● **Description of the task**
Give back an exact copy of the lines below, from the first through the line with "Switch to the Oblíbené tab"; please stop there.

● **Data**
◆ ◆ ◆ ◆ ◆
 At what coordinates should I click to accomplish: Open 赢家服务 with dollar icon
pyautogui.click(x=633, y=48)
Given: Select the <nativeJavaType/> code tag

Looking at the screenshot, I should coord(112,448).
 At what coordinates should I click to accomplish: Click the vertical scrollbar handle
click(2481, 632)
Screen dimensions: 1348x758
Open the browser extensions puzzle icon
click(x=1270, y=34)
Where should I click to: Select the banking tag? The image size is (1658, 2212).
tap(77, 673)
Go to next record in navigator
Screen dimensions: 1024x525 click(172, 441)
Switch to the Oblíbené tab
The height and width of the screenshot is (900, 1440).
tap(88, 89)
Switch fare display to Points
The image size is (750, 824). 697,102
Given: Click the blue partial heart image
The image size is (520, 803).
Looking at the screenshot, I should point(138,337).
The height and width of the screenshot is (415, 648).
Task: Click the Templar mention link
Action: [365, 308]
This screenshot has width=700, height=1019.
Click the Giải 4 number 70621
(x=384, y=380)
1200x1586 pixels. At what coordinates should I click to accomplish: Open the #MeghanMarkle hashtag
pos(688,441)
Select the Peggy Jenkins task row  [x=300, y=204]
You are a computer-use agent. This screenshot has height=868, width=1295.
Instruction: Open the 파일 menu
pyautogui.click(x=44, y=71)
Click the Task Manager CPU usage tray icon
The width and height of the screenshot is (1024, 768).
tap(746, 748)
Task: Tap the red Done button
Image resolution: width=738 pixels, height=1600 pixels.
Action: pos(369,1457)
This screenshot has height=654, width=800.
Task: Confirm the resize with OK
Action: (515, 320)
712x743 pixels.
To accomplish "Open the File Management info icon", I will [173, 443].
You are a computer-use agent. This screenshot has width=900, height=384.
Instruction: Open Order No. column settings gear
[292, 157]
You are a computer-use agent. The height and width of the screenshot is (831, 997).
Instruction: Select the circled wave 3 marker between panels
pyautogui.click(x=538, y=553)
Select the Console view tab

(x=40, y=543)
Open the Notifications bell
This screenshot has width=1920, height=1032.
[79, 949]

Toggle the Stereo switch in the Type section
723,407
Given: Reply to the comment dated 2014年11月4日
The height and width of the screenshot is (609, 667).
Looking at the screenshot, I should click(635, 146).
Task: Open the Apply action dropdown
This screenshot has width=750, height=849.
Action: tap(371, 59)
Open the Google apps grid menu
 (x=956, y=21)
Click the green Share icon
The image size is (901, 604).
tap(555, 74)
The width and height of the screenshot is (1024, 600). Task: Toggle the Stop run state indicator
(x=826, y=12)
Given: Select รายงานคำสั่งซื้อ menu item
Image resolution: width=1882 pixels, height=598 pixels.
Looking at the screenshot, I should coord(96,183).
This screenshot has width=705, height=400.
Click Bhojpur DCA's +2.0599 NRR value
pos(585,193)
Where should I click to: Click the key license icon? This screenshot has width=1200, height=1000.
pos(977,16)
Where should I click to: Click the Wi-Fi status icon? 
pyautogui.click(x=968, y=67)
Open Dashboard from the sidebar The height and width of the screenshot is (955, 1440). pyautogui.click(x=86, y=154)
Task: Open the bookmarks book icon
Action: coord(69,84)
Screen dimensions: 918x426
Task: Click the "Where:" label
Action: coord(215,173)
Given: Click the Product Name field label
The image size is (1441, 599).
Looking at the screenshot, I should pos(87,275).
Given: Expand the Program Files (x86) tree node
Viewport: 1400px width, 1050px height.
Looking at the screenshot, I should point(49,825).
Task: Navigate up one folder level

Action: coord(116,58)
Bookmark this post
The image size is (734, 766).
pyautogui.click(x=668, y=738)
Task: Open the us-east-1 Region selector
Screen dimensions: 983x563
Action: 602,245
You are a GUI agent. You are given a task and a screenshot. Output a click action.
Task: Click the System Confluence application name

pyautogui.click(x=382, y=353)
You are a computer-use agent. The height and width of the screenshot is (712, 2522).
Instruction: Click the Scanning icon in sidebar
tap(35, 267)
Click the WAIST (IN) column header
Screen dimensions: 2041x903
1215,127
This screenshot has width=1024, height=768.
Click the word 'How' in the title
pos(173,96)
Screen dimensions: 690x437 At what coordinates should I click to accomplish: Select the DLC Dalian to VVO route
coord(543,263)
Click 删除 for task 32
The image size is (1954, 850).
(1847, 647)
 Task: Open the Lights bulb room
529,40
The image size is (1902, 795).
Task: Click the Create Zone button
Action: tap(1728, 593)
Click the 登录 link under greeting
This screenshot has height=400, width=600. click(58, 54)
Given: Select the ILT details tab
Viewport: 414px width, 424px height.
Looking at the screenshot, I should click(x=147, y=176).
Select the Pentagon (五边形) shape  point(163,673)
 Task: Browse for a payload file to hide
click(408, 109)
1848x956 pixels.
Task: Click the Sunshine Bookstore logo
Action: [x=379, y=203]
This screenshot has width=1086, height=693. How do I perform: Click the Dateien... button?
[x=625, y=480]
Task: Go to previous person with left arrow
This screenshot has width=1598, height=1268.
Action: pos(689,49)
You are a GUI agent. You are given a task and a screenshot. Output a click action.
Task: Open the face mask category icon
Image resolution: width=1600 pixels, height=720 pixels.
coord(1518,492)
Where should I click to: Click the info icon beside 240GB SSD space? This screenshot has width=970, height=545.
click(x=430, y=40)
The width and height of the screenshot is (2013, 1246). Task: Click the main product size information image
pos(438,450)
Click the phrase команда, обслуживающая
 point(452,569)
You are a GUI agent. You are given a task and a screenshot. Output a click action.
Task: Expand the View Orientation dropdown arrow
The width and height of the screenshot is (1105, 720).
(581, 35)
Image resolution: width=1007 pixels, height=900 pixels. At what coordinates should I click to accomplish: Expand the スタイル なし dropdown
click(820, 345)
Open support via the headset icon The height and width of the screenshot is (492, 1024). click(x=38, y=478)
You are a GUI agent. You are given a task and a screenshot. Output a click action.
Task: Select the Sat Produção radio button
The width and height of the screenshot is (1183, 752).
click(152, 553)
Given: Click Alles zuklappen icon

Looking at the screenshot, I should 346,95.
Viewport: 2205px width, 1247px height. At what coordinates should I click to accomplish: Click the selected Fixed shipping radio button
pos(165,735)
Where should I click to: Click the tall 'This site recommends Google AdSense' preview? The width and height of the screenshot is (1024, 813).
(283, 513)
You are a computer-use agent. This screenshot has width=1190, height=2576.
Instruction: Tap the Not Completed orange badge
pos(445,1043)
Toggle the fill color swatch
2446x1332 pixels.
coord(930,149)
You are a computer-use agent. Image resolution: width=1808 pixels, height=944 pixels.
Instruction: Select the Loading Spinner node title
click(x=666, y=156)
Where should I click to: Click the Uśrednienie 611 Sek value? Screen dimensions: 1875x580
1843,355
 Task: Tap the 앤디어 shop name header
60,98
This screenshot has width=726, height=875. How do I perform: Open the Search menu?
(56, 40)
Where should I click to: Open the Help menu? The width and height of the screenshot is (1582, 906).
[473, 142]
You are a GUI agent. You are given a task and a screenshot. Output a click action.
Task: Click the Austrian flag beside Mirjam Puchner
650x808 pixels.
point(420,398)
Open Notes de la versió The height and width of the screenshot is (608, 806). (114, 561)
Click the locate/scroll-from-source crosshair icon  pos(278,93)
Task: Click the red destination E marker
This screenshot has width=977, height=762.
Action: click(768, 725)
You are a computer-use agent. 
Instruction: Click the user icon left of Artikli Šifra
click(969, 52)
◆ ◆ ◆ ◆ ◆
● **Written answer**
 At what coordinates should I click to accomplish: Open 赢家服务 with dollar icon
pyautogui.click(x=633, y=48)
Given: Select the <nativeJavaType/> code tag

Looking at the screenshot, I should coord(112,448).
 At what coordinates should I click to accomplish: Click the vertical scrollbar handle
click(2481, 632)
Screen dimensions: 1348x758
Open the browser extensions puzzle icon
click(x=1270, y=34)
Where should I click to: Select the banking tag? The image size is (1658, 2212).
tap(77, 673)
Go to next record in navigator
Screen dimensions: 1024x525 click(172, 441)
Switch to the Oblíbené tab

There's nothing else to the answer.